DATA FOR PROCESSING –
○ ○ ○ ○ ○

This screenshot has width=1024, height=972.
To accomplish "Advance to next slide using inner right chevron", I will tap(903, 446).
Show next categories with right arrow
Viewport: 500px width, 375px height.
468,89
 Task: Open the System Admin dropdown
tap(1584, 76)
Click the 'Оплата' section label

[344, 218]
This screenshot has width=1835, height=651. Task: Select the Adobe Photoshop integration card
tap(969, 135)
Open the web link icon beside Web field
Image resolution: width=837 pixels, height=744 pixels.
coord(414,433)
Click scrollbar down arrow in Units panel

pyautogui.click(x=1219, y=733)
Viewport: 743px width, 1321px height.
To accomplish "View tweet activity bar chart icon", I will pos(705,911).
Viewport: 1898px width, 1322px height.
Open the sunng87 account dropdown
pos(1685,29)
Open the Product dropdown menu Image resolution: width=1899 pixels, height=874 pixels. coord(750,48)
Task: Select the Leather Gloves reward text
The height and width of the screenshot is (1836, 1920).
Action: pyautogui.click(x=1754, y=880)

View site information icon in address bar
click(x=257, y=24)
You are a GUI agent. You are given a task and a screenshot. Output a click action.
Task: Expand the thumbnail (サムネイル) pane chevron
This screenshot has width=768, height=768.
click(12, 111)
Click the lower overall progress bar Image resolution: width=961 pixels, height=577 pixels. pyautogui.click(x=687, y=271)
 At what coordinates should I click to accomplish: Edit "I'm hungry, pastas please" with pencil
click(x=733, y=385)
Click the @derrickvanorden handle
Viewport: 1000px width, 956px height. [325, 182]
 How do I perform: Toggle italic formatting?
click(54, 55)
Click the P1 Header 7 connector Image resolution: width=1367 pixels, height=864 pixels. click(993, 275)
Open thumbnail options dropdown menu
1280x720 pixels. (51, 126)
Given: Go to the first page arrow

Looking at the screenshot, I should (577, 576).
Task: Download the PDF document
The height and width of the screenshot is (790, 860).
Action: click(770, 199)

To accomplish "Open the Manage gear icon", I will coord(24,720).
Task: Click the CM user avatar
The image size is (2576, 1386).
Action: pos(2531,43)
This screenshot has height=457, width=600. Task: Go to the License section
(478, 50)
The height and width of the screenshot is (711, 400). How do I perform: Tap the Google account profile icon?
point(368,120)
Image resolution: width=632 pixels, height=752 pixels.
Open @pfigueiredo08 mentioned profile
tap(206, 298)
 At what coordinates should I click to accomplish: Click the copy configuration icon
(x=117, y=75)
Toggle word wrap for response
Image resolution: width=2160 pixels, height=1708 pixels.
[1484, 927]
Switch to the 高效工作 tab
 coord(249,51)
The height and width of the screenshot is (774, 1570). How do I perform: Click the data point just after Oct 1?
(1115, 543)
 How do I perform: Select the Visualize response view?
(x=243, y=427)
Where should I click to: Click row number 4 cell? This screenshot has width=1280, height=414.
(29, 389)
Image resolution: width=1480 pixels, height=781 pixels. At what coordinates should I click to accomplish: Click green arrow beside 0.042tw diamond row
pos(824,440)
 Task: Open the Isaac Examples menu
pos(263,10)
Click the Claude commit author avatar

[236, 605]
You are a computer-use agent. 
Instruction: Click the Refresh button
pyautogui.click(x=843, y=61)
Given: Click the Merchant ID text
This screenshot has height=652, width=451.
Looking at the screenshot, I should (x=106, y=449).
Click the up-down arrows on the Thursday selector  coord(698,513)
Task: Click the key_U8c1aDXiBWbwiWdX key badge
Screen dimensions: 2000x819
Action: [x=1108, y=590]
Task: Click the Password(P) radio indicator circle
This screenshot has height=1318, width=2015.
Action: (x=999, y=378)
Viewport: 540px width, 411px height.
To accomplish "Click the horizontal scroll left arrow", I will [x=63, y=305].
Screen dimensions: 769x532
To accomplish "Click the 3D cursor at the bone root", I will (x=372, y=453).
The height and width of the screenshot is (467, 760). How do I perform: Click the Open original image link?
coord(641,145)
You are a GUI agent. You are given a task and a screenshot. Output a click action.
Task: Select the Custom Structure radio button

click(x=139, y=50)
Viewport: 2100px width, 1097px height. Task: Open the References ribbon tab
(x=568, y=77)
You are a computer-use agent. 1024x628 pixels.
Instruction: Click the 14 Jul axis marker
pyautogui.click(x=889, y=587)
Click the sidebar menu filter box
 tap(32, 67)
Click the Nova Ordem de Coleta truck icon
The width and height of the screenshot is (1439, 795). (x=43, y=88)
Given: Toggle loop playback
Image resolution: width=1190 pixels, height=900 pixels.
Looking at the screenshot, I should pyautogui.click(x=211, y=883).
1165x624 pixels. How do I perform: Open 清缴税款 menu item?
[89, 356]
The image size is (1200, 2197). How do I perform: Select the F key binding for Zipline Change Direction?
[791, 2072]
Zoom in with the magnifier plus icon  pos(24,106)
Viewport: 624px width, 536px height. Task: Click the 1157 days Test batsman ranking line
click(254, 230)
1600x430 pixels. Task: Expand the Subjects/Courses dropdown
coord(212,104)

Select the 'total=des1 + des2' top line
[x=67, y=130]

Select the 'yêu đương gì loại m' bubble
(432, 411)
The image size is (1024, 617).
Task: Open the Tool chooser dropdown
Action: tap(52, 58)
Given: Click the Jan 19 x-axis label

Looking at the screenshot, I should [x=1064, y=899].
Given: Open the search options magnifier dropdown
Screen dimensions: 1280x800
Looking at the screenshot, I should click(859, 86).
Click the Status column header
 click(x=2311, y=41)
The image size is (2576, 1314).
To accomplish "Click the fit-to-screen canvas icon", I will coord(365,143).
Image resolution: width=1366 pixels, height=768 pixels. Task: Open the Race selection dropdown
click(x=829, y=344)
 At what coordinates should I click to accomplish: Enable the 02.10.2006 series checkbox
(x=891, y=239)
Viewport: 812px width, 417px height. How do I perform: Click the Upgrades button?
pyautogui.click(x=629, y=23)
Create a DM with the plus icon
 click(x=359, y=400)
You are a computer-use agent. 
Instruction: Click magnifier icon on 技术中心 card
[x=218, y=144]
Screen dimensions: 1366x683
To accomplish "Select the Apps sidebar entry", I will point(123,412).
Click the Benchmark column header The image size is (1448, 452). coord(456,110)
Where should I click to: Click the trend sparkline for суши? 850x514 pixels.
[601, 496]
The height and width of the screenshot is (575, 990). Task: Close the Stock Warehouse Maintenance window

○ ○ ○ ○ ○

SHORT TASK – Filter the items above, keeping every line that contains the word "This".

EXPECTED ANSWER –
This screenshot has width=1024, height=972.
This screenshot has width=1835, height=651. Task: Select the Adobe Photoshop integration card
This screenshot has width=768, height=768.
This screenshot has height=457, width=600. Task: Go to the License section
Where should I click to: Click row number 4 cell? This screenshot has width=1280, height=414.
This screenshot has height=652, width=451.
This screenshot has height=1318, width=2015.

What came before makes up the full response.